The deployment of computer vision deep learning models in previously unseen contexts is substantially restricted by the limited availability of tagged datasets. Frameworks addressing diverse tasks often share a comparable architecture, suggesting that knowledge gained from specific applications can be applied to new problems with minimal or no added supervision. Within this work, we reveal that task-generalizable knowledge is facilitated by learning a mapping between the distinct deep features associated with each task within a given domain. We then illustrate how this mapping function, embodied within a neural network, can successfully extrapolate to novel and unseen data domains. Biogeochemical cycle In addition, we present a suite of strategies for limiting the learned feature spaces, facilitating learning and boosting the generalization ability of the mapping network, thus considerably enhancing the final performance of our system. Our proposal's compelling results in demanding synthetic-to-real adaptation scenarios stem from transferring knowledge between monocular depth estimation and semantic segmentation.
A classification task typically necessitates the use of model selection to identify the optimal classifier.
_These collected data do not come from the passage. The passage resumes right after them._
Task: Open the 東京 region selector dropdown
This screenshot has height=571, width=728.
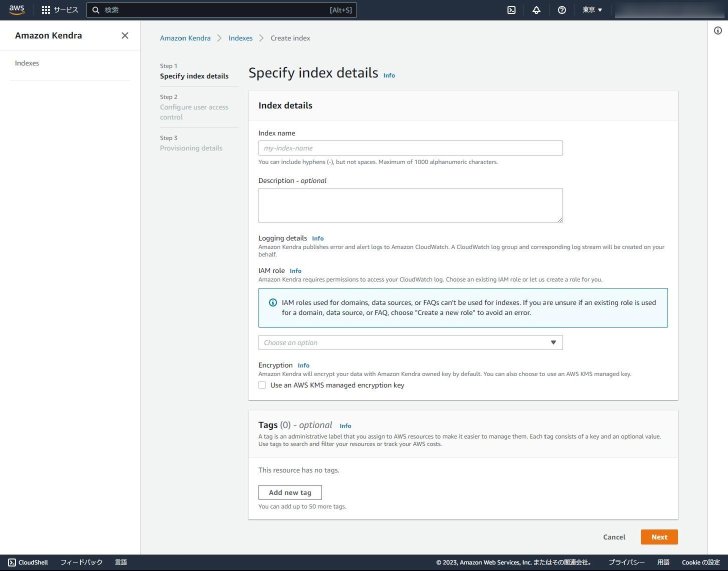Action: pos(592,10)
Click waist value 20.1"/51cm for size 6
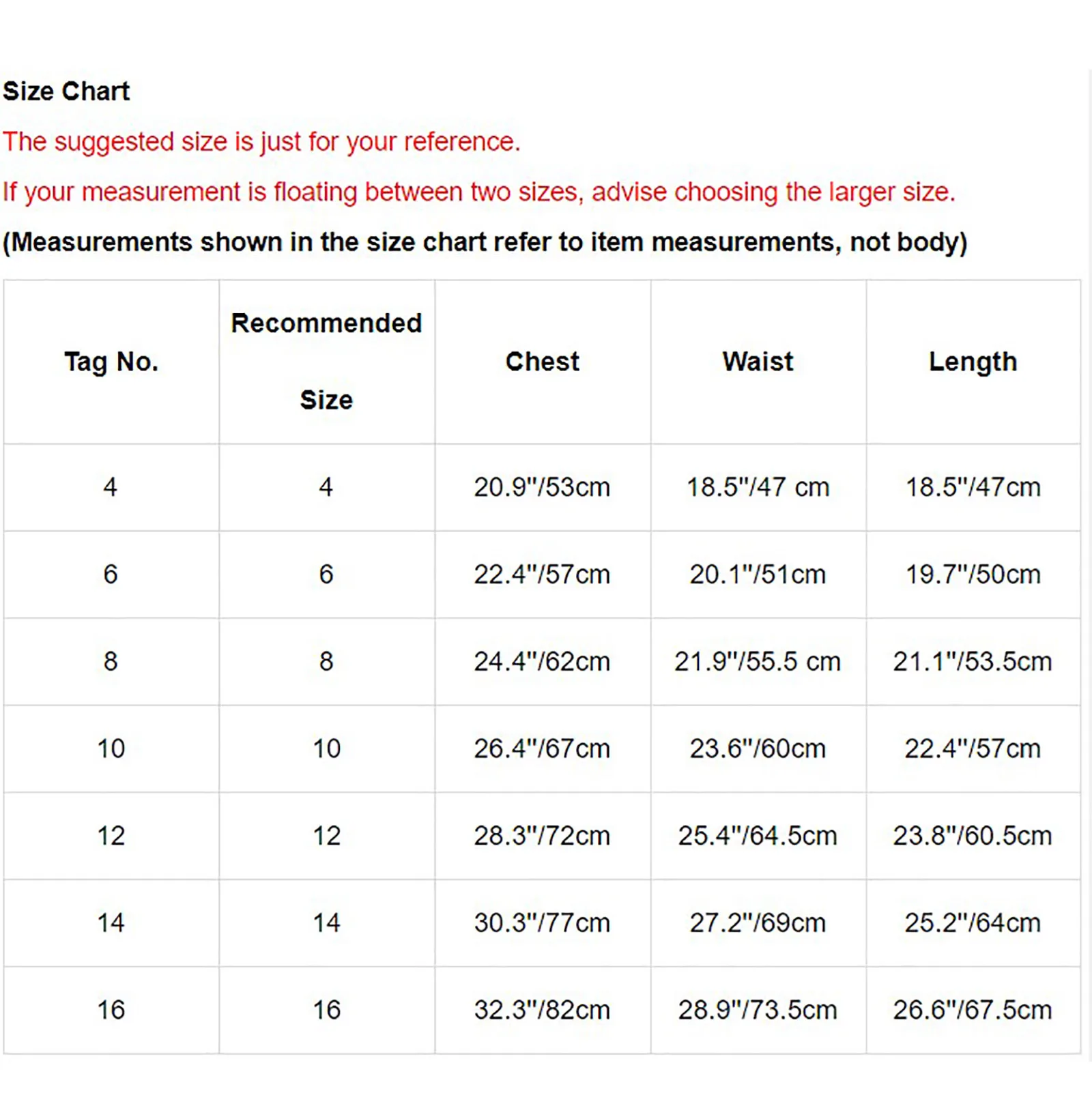Image resolution: width=1092 pixels, height=1093 pixels. tap(758, 574)
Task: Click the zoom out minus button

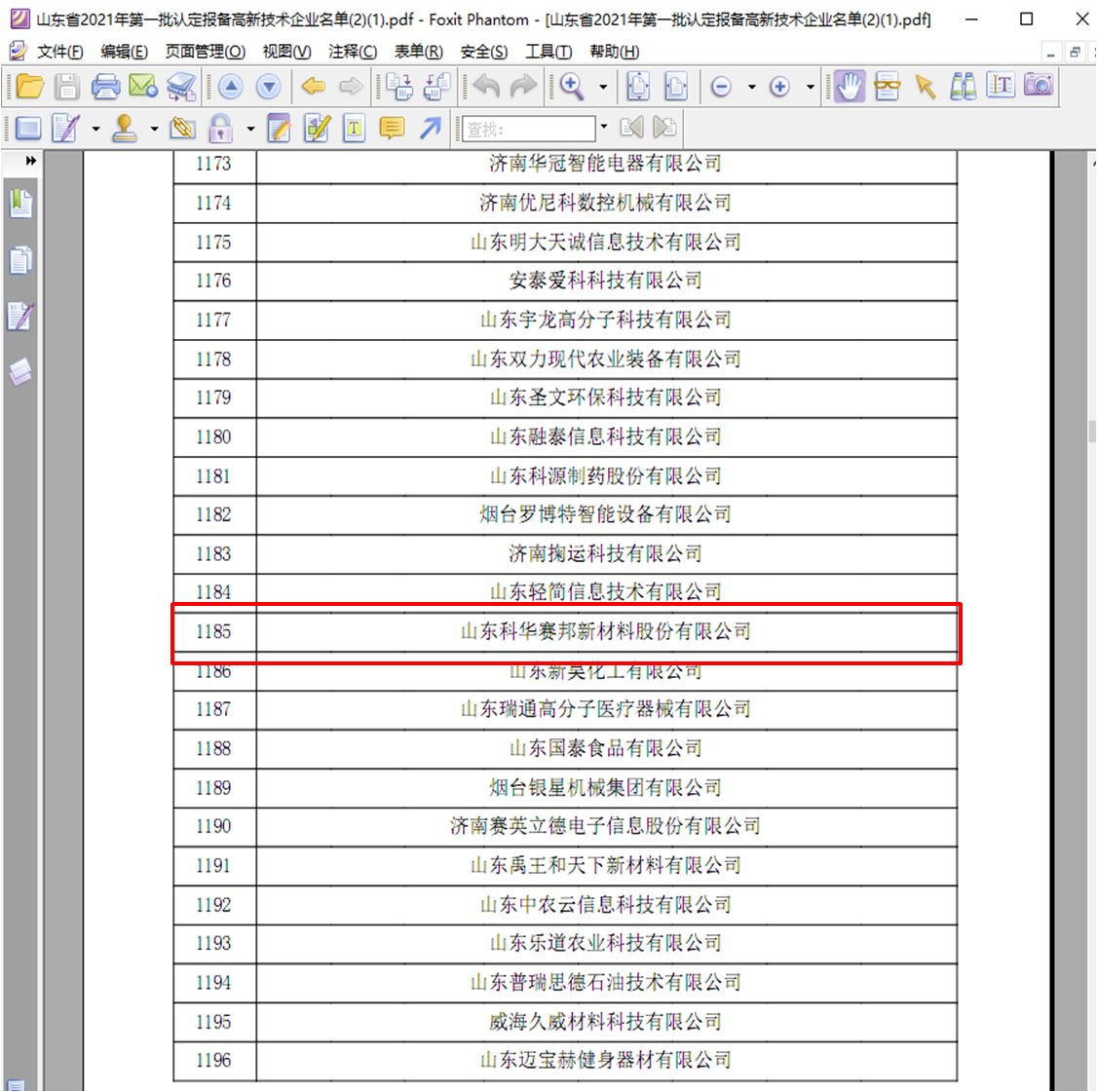Action: tap(721, 88)
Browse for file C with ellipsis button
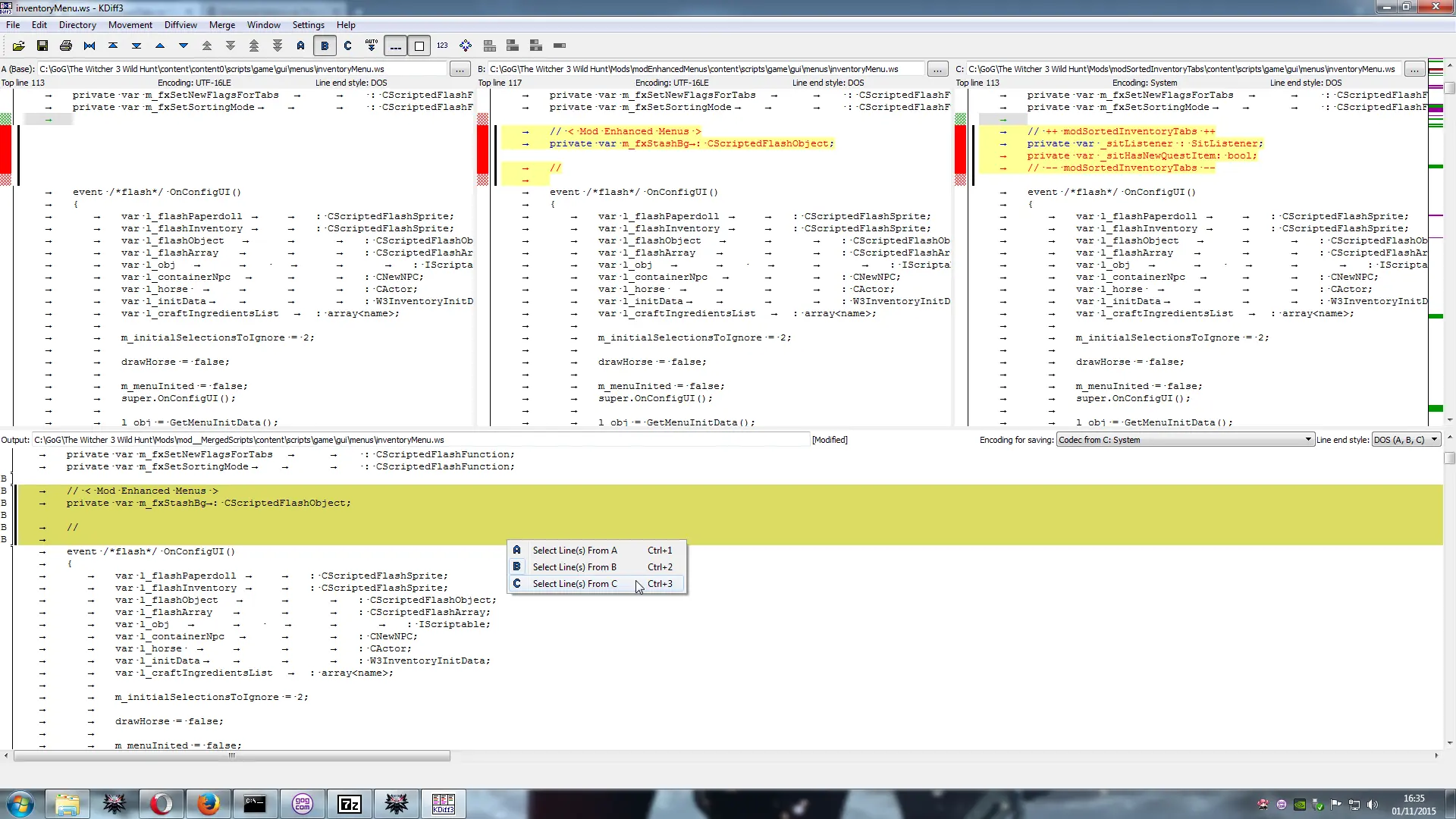 click(x=1414, y=69)
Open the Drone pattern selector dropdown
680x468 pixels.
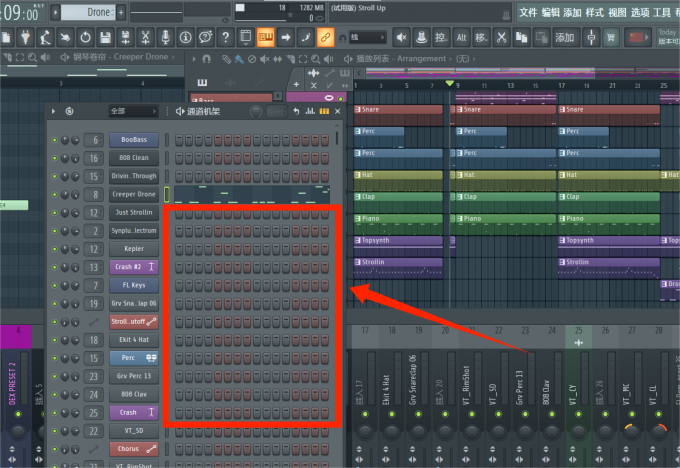click(x=98, y=12)
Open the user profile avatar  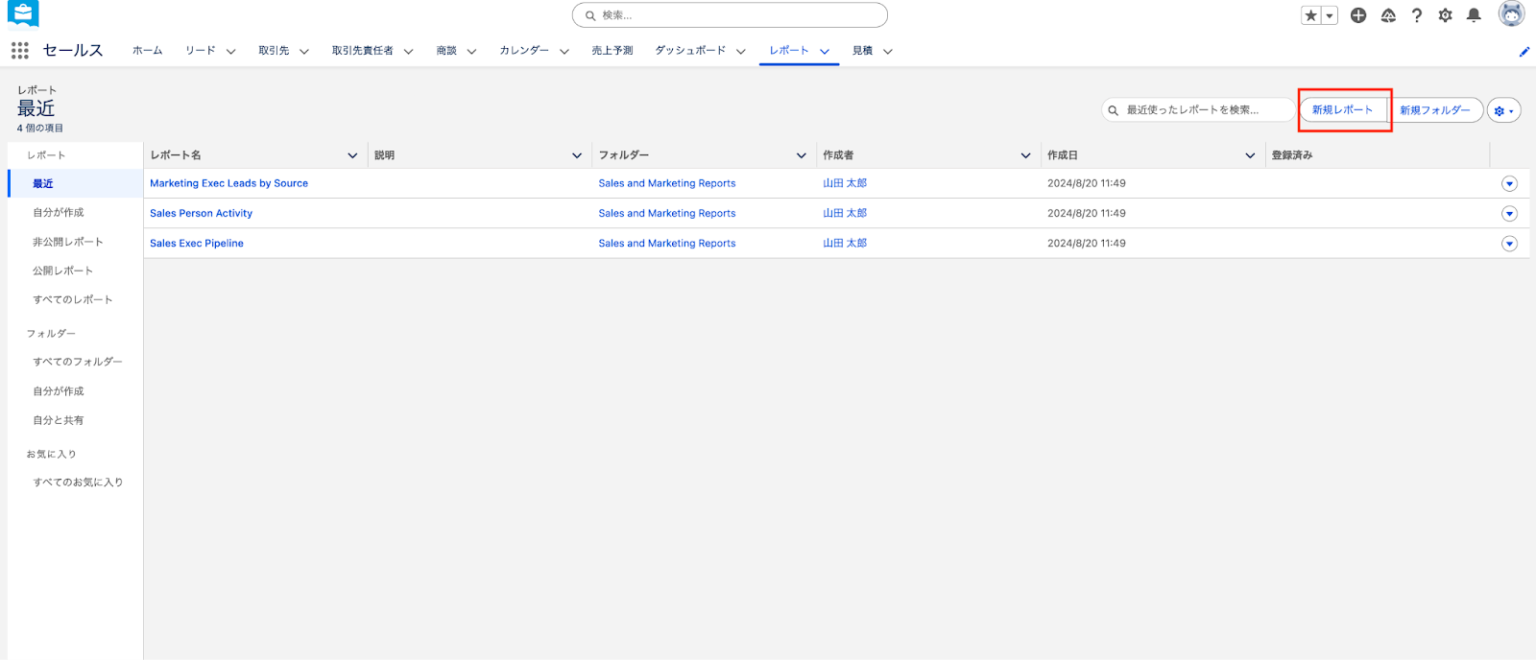pyautogui.click(x=1510, y=14)
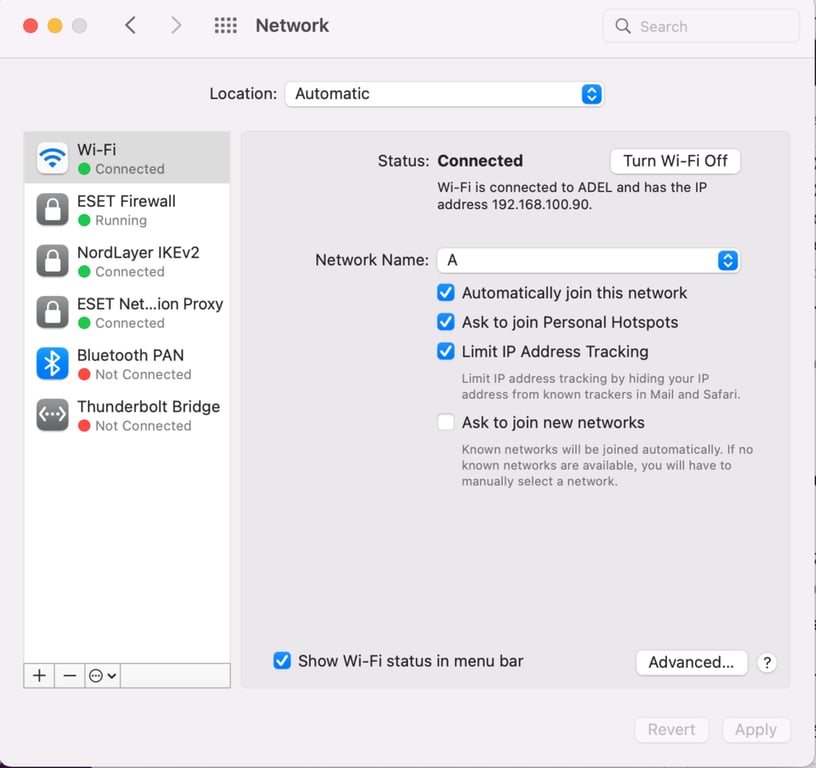Uncheck Ask to join Personal Hotspots

pyautogui.click(x=445, y=322)
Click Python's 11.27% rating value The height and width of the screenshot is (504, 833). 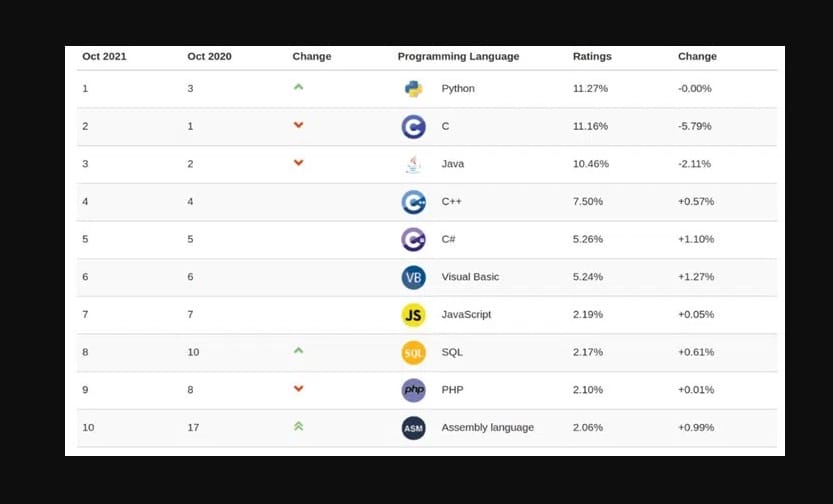pos(590,89)
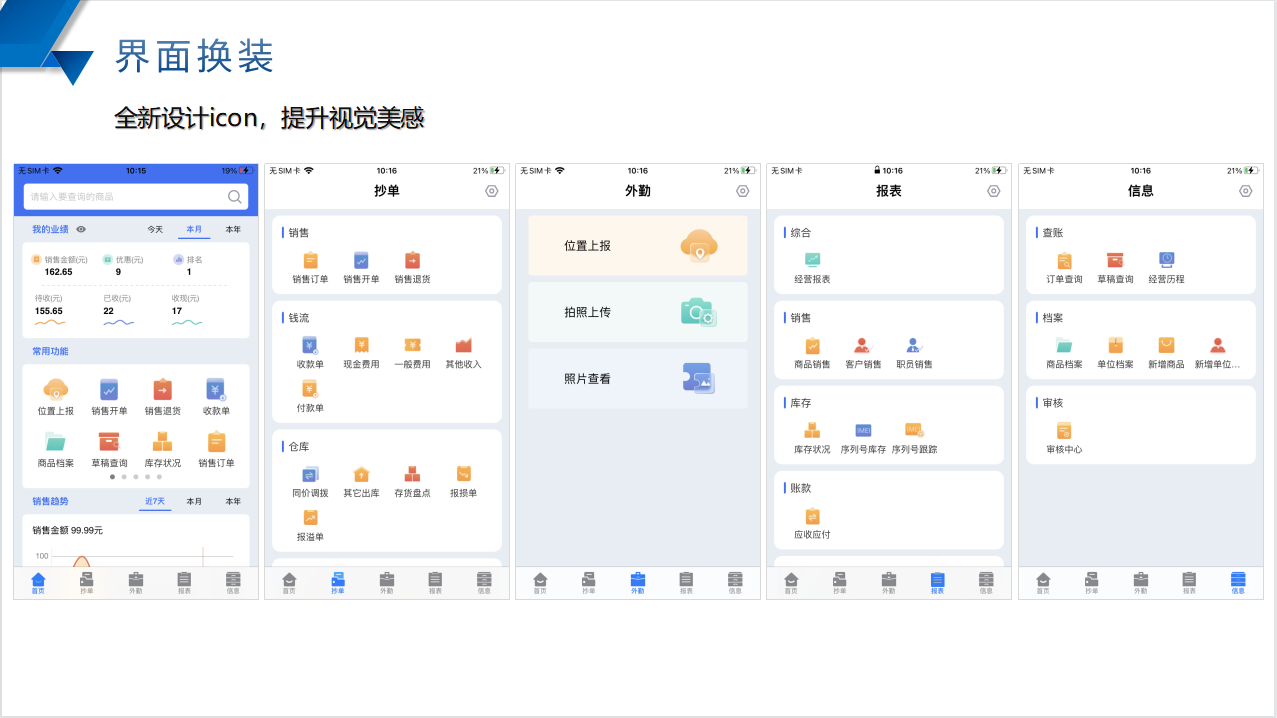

What factors should be considered in evaluating the optimality of the classifier selected? The Bayes error rate (BER) provides a means to respond to this query. Unfortunately, calculating BER is confronted with a fundamental and perplexing challenge. Predominantly, existing BER estimators concentrate on establishing the highest and lowest BER values. It is difficult to ascertain whether the selected classifier represents the optimal solution given these constraints. This paper seeks to determine the precise BER, rather than approximate bounds, as its central objective. The central component of our method is the conversion of the BER calculation problem into a noise identification problem. A type of noise, Bayes noise, is defined and shown to have a proportion in a data set statistically consistent with the data set's bit error rate. We introduce a method for identifying Bayes noisy samples, employing a two-stage process. Firstly, reliable samples are selected based on percolation theory. Secondly, a label propagation algorithm is used to identify the Bayes noisy samples using these selected reliable samples.